Investing in the city’s public infrastructure is key to making it liveable. It is important to keep in mind that with city life comes a cultural melting pot, and anonymity. It will no longer be a community where everyone knows everyone. In such a human settlement, crime increases. An efficient crime patrol system and surveillance cameras may be helpful in preventing and solving crimes. The city also needs more than the lone fire service station it currently has. The water service also needs to be expanded to meet the needs of the emerging city. While doing this, consideration should be given to the provision of water hydrants to complement the fire service. The city’s energy need is also an important factor to consider.
The state also needs to provide more primary and secondary schools to ensure access to basic education. Another important need is health. More primary healthcare facilities will be needed. Ambulance services will also be required to facilitate access to the facilities, especially in emergency situations.
Whether Ikorodu will be liveable in the next 20 years is a function of what we do today. As anyone could imagine, planning for the city should be futuristic because many of the amenities are things that the state can’t afford to build and rebuild in a short time. At the minimum, the plan should be sufficient for the next 50 years. Leaving the city to evolve by itself is a recipe for making the city unliveable in the future. As the city sprawls, much of the agricultural land in the outskirts will be mopped up by residential settlements without adequate infrastructure to support the human population. All stakeholders need to be intentional about achieving the desired future for the city. The government of Lagos State, in partnership with that of Ogun State, and the people (locals and settlers) should work out a plan for the city. The people should cooperate with the state to make this happen as city planning requires huge sacrifices on all sides. The people must be ready to give up much to make the city liveable in the future. The people should also begin to demonstrate responsible citizenship in the way they use public infrastructure.

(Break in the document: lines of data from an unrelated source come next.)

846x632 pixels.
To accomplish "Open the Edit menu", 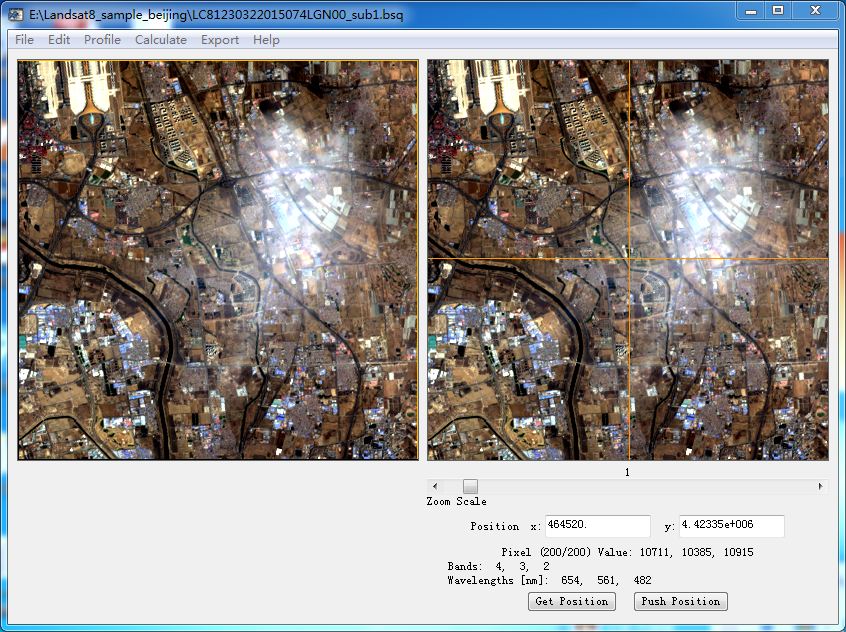I will pos(59,40).
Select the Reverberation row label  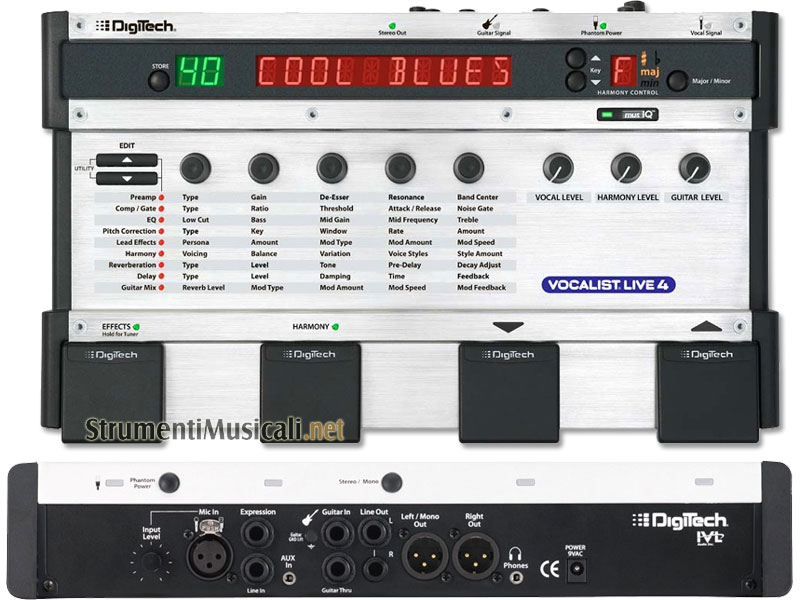tap(125, 266)
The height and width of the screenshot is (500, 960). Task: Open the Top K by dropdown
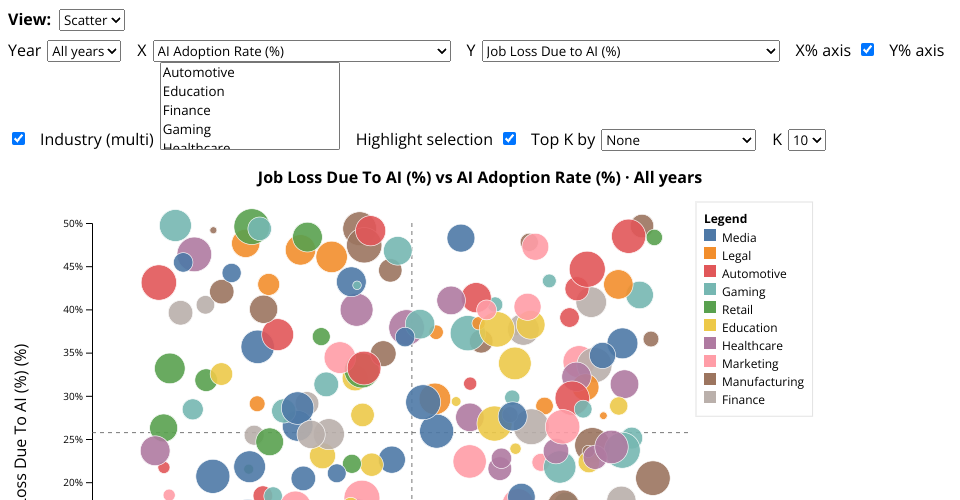[678, 140]
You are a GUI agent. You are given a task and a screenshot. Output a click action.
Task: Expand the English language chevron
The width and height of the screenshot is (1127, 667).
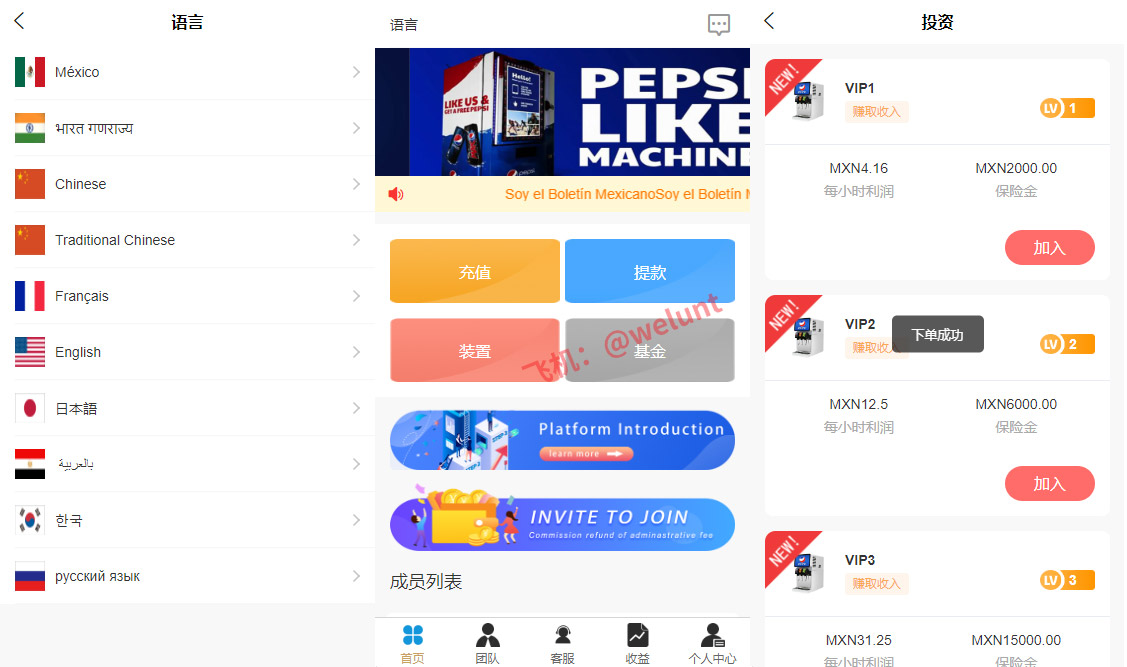click(x=356, y=351)
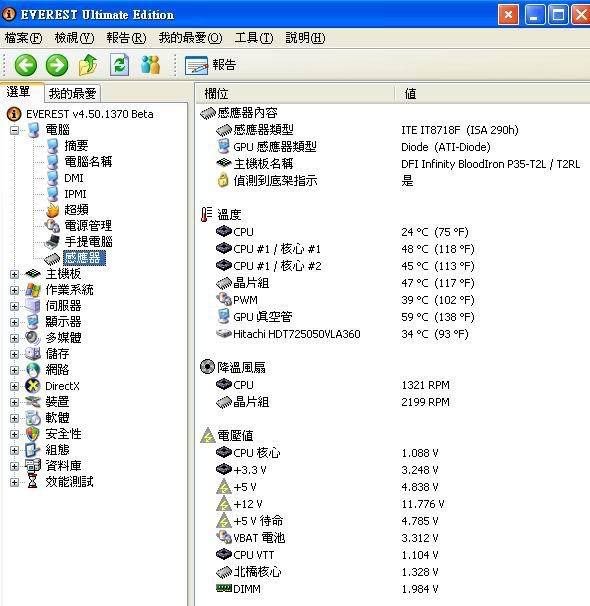Select the GPU 眞空管 temperature row

point(394,317)
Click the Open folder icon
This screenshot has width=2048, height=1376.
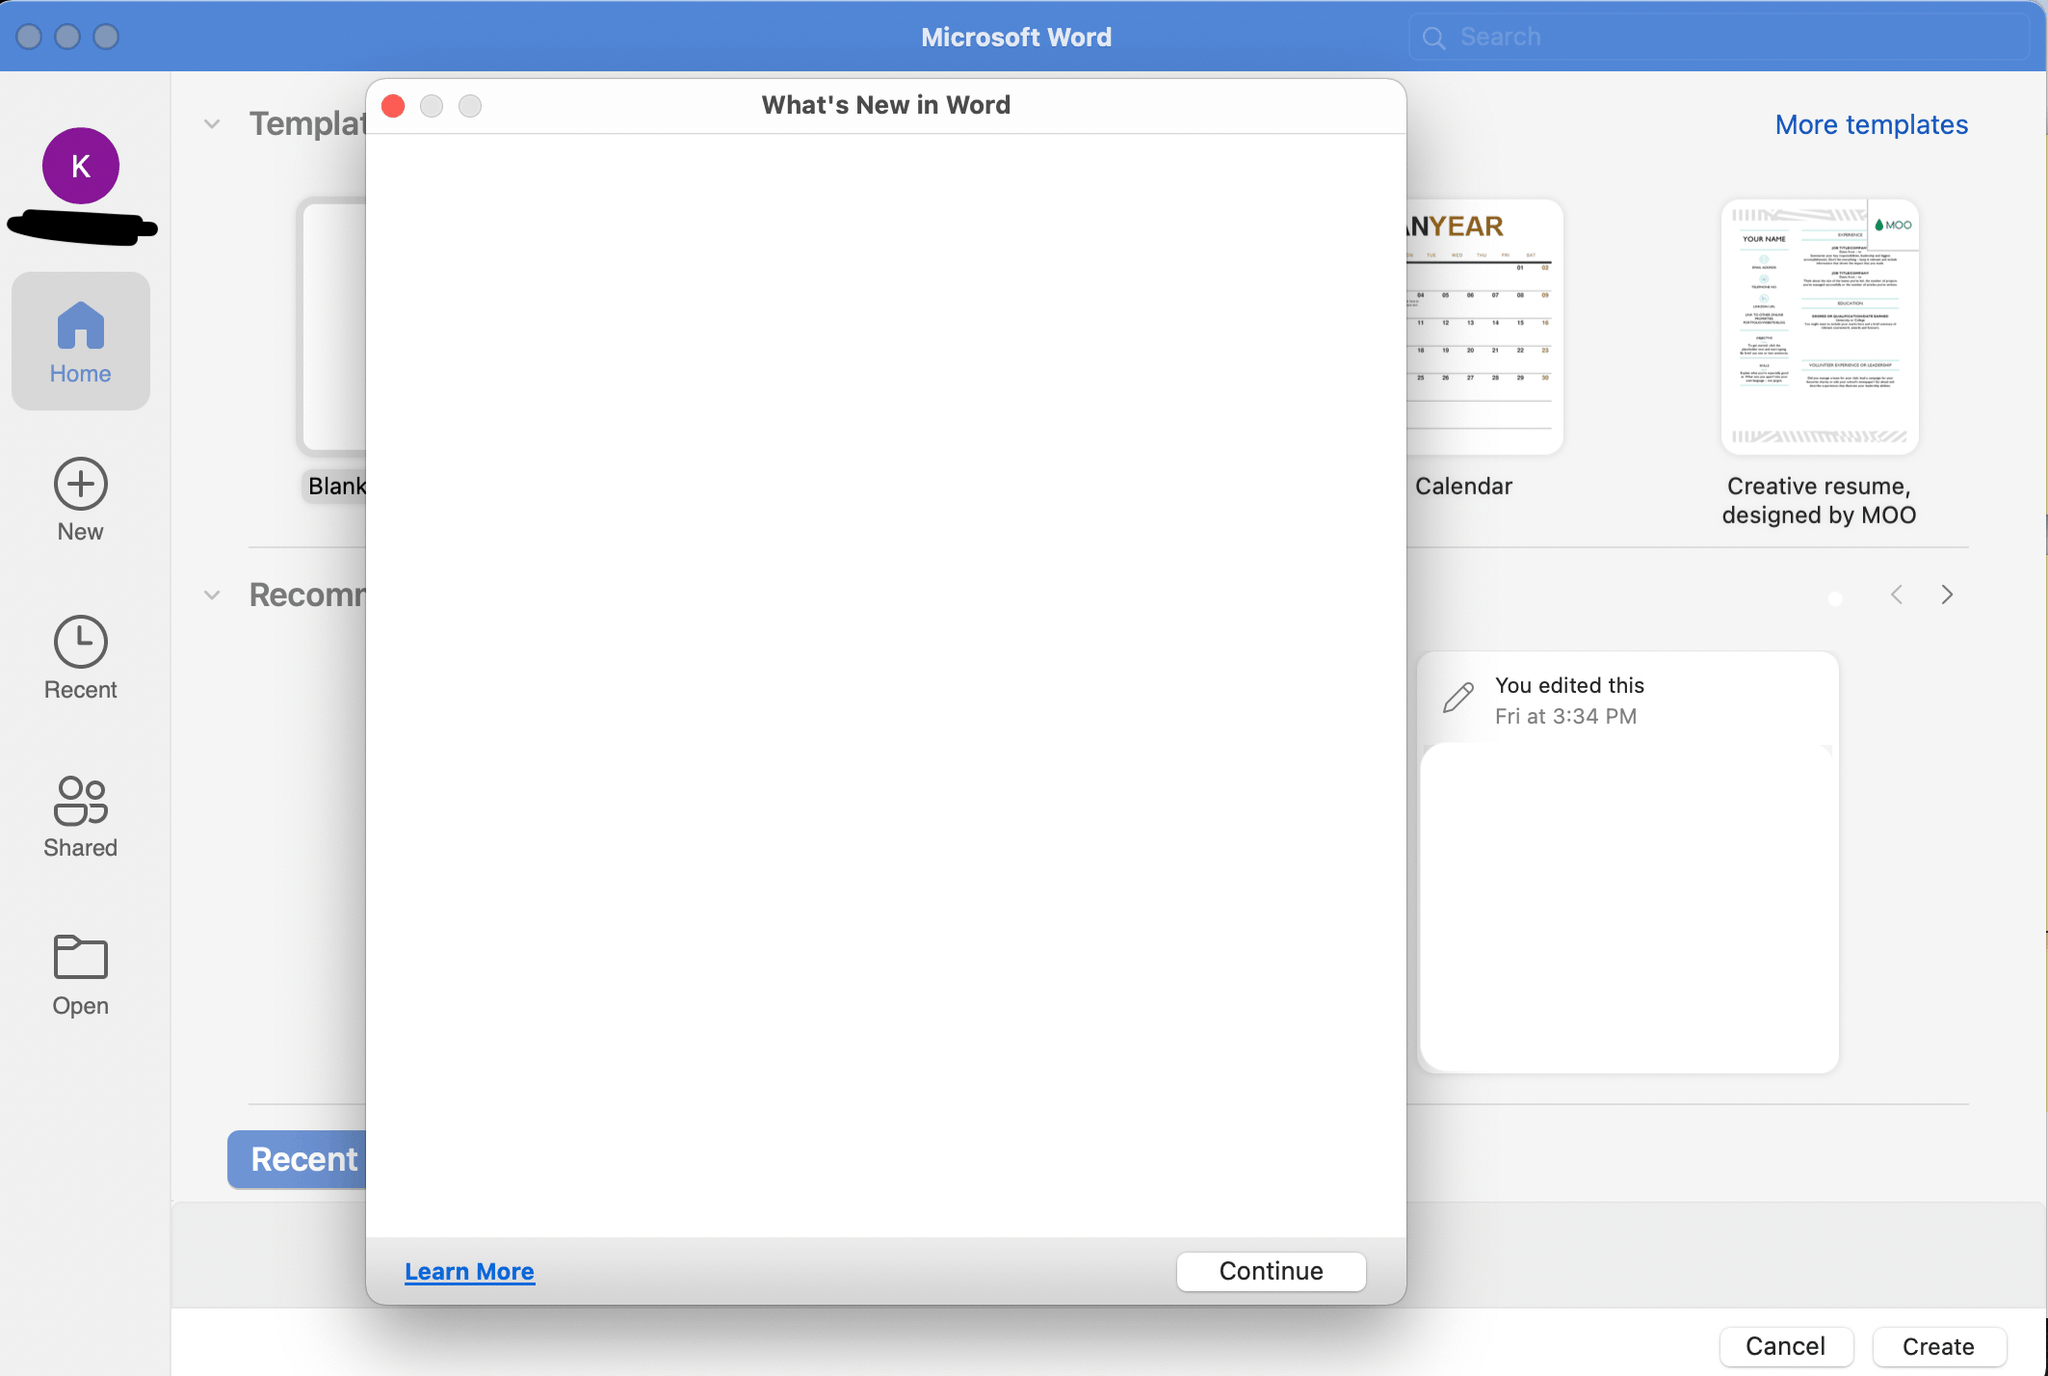pyautogui.click(x=81, y=957)
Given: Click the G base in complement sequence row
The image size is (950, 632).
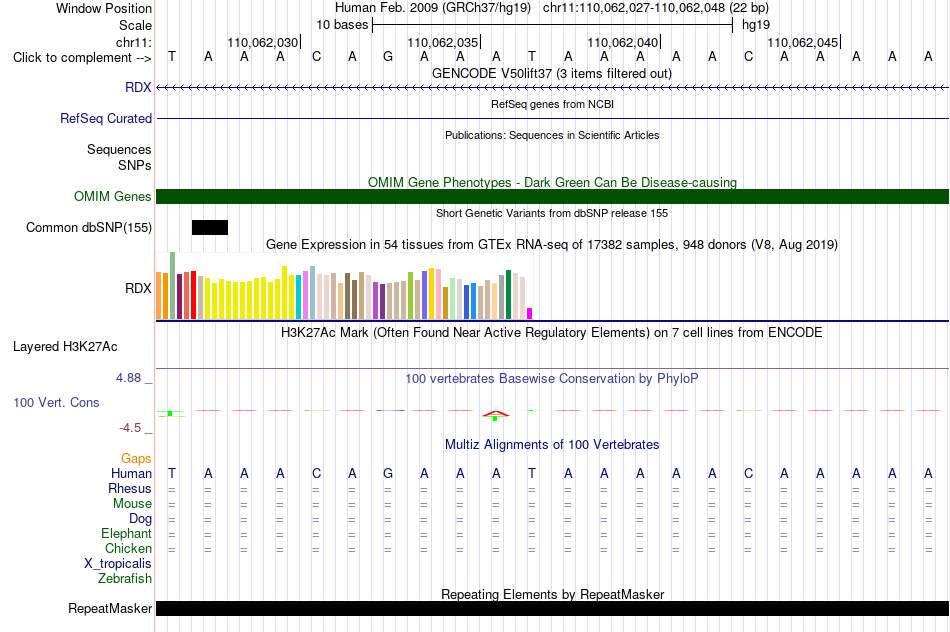Looking at the screenshot, I should pos(388,57).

No city is liveable on its own. Cities are like organisms without brains. They have the natural tendency to grow, but their growth may become counterproductive. It is for this reason that people must plan cities for them to be liveable. The actions we take or fail to take today will determine: whether Ikorodu will be a stable city with low crime or not; whether good quality healthcare and education will be available and accessible; the quality of infrastructure; and the overall quality of the environment of the city in the future.
Kunnuji is an Associate Professor of Sociology, University of Lagos.